Saliqah menatap punggung Rajas yang menjauh, meninggalkan perpustakaan. Ada sesuatu tentang pria itu yang membuatnya penasaran, meskipun mereka baru dua kali bertemu secara kebetulan. Ia menghela napas panjang, kembali fokus pada tugasnya. Buku yang baru diambilnya dari rak kini tergeletak di meja, siap untuk dibaca.
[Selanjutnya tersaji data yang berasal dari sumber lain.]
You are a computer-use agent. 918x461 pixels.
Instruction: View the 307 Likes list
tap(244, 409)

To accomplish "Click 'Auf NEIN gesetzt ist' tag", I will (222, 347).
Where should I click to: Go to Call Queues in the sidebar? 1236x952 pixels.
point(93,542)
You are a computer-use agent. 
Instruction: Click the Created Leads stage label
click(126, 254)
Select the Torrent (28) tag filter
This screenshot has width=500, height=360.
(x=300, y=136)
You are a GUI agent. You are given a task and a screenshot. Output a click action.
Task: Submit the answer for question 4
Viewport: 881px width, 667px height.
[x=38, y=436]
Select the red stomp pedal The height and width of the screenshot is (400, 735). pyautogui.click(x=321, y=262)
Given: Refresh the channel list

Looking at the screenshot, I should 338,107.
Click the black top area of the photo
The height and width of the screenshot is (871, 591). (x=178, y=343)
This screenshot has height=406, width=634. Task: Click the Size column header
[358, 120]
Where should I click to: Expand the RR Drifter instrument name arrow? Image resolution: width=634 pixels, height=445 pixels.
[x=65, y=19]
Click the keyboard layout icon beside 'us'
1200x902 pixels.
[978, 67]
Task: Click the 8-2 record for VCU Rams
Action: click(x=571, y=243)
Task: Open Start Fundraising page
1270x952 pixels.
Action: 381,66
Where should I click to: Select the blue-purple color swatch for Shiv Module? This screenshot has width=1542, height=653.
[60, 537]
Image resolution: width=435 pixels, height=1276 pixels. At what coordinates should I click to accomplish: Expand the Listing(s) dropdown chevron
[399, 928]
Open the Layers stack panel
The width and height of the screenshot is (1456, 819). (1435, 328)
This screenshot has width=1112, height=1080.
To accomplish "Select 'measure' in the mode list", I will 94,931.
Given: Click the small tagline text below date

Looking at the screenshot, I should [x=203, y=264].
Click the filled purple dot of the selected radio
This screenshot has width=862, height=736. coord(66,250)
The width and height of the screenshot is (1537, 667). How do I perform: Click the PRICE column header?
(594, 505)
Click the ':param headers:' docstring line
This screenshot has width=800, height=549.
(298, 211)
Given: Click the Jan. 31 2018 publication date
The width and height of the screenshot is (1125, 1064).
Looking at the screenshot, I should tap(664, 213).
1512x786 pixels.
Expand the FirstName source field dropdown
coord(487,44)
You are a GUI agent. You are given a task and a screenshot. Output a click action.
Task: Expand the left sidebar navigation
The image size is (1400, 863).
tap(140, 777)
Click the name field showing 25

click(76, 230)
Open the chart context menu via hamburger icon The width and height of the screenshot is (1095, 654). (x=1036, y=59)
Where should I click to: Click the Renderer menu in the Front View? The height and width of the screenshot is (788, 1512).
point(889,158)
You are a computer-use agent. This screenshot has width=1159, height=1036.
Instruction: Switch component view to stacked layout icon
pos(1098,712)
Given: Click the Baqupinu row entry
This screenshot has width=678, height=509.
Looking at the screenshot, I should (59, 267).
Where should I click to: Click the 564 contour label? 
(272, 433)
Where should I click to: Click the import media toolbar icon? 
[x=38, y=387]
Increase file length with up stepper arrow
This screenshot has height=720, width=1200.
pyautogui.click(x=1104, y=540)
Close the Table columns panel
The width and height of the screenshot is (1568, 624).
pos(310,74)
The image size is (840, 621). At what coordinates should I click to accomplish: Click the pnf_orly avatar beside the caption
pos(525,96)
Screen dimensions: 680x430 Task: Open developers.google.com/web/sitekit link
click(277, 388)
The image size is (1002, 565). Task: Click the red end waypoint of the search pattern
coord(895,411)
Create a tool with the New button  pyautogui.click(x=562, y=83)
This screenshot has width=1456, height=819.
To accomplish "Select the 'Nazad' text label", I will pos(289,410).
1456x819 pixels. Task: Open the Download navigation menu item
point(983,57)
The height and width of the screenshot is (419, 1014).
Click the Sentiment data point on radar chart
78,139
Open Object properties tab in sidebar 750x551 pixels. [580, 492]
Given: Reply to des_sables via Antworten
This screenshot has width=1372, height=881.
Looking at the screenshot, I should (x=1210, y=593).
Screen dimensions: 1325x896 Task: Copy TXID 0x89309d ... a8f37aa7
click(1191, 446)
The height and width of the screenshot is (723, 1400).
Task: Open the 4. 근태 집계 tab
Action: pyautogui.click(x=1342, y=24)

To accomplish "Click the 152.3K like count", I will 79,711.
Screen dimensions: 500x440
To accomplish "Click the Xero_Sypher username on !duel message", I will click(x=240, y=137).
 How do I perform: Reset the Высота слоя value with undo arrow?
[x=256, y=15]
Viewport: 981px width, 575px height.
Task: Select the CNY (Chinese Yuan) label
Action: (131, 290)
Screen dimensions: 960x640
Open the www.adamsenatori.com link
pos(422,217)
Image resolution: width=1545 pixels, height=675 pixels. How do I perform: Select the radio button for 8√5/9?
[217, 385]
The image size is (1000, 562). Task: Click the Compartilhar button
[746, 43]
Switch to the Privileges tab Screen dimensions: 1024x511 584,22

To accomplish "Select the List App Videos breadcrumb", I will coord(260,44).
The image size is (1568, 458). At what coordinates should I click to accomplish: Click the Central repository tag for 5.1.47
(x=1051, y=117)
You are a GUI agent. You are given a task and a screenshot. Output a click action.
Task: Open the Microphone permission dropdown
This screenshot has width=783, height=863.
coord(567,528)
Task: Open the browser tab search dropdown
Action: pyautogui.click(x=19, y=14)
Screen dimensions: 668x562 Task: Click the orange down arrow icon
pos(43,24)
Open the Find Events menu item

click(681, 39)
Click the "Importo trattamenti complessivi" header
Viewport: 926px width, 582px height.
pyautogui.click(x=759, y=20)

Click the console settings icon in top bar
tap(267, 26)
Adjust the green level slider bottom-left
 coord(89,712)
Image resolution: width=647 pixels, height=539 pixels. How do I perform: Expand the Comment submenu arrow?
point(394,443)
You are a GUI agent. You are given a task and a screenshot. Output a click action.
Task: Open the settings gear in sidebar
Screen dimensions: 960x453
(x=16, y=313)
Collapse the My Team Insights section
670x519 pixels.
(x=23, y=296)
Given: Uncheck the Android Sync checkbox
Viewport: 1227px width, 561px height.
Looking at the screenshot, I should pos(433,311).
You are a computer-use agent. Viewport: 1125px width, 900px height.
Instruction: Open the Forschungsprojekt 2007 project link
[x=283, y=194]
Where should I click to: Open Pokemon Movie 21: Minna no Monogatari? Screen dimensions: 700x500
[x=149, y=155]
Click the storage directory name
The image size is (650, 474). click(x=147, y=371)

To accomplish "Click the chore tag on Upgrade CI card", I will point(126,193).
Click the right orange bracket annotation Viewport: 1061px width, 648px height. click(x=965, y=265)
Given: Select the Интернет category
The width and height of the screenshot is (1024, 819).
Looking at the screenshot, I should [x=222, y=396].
Beberapa jam berlalu, dan Saliqah tenggelam dalam bacaan dan catatan-catatan yang dibuatnya. Di balik ketenangan perpustakaan, pikirannya sering kali melayang ke rumah, ke Indonesia. Rasa rindu kadang muncul dengan tiba-tiba, dan itu adalah hal yang tak bisa ia kendalikan. Namun, kesibukan kuliah dan hidup di negara asing menjadi cara yang cukup efektif untuk menenggelamkan rasa itu.

Setelah cukup lama berada di perpustakaan, Saliqah memutuskan untuk pulang ke apartemennya. Saat ia melangkah keluar dari gedung, udara dingin segera menyambut. Ia menarik syal lebih erat ke lehernya dan mempercepat langkah menuju halte bus.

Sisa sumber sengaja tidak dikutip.